La troisième proposition que nous faisons consiste à appliquer une disposition d'une ordonnance de 1958, jamais appliquée, et qui concerne la délégation de vote. Celle-ci en effet n'était envisagée en 1958 qu'à titre exceptionnel, en cas de maladie, de mission à l'étranger ou d'événement familial grave, et à la condition que celui qui déléguait son vote l'écrive personnellement à son délégué et en avertisse le président de l'Assemblée. Or la délégation de vote est devenue aujourd'hui une pratique courante et généralisée, car l'ordonnance n'est pas appliquée.
Dès lors que nous aurons instauré le principe de la durée de présence obligatoire, celui des quorums pour les commissions et la séance publique et celui d'une application stricte de la délégation de vote, nous nous serons donné les moyens de lutter contre l'absentéisme, la seule sanction de celui-ci étant la publication de l'assiduité de chacun sur le site Internet de l'Assemblée – les citoyens seront juges.

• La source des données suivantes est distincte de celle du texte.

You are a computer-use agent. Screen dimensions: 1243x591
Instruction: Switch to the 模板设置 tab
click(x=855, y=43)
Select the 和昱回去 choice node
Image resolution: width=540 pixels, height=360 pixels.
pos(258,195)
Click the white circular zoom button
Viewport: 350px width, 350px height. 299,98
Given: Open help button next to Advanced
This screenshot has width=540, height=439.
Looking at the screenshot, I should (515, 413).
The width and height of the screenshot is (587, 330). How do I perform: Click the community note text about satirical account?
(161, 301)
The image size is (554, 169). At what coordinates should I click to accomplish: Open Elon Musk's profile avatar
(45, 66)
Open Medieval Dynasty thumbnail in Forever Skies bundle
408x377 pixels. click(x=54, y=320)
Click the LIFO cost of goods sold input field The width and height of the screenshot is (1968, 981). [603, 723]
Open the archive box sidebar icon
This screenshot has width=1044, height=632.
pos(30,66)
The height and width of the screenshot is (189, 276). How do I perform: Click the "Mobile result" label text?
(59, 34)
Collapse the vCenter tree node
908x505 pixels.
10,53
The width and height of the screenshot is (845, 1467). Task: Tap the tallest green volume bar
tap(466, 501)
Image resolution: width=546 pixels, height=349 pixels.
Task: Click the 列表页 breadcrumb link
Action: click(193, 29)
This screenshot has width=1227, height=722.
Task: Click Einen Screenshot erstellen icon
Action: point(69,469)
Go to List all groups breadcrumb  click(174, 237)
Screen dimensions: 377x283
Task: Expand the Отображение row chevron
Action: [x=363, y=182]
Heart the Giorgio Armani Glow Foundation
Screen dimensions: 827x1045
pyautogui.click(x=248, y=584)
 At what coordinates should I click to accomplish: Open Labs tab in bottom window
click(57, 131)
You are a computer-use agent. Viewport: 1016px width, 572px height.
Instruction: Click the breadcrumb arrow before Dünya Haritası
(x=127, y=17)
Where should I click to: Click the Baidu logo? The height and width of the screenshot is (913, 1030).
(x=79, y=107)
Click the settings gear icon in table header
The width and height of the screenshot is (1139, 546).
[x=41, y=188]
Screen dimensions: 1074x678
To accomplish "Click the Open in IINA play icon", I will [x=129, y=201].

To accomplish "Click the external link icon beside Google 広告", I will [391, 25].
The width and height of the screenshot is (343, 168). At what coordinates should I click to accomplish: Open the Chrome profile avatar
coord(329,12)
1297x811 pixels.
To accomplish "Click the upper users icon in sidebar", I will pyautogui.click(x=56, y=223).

Telles sont nos solutions, qui participent d'une vision plus complète, moins rigoriste et plus efficace que celle du rapporteur.
Nous ne pouvons pas faire l'économie de cette discussion, car les Français qui nous regardent et nous écoutent sont choqués par notre absentéisme.
Cela étant, et au risque de contredire mon collègue, je préfère l'égalité des chances à l'égalité des droits. En effet, nous avons tous ici les mêmes droits, mais pas les mêmes chances, selon que nous habitons le VIIe arrondissement, Clermont-Ferrand, Wallis-et-Futuna, la Martinique ou la Nouvelle-Calédonie, et qu'il nous faut un quart d'heure à pied ou huit heures de vol pour rejoindre l'Assemblée.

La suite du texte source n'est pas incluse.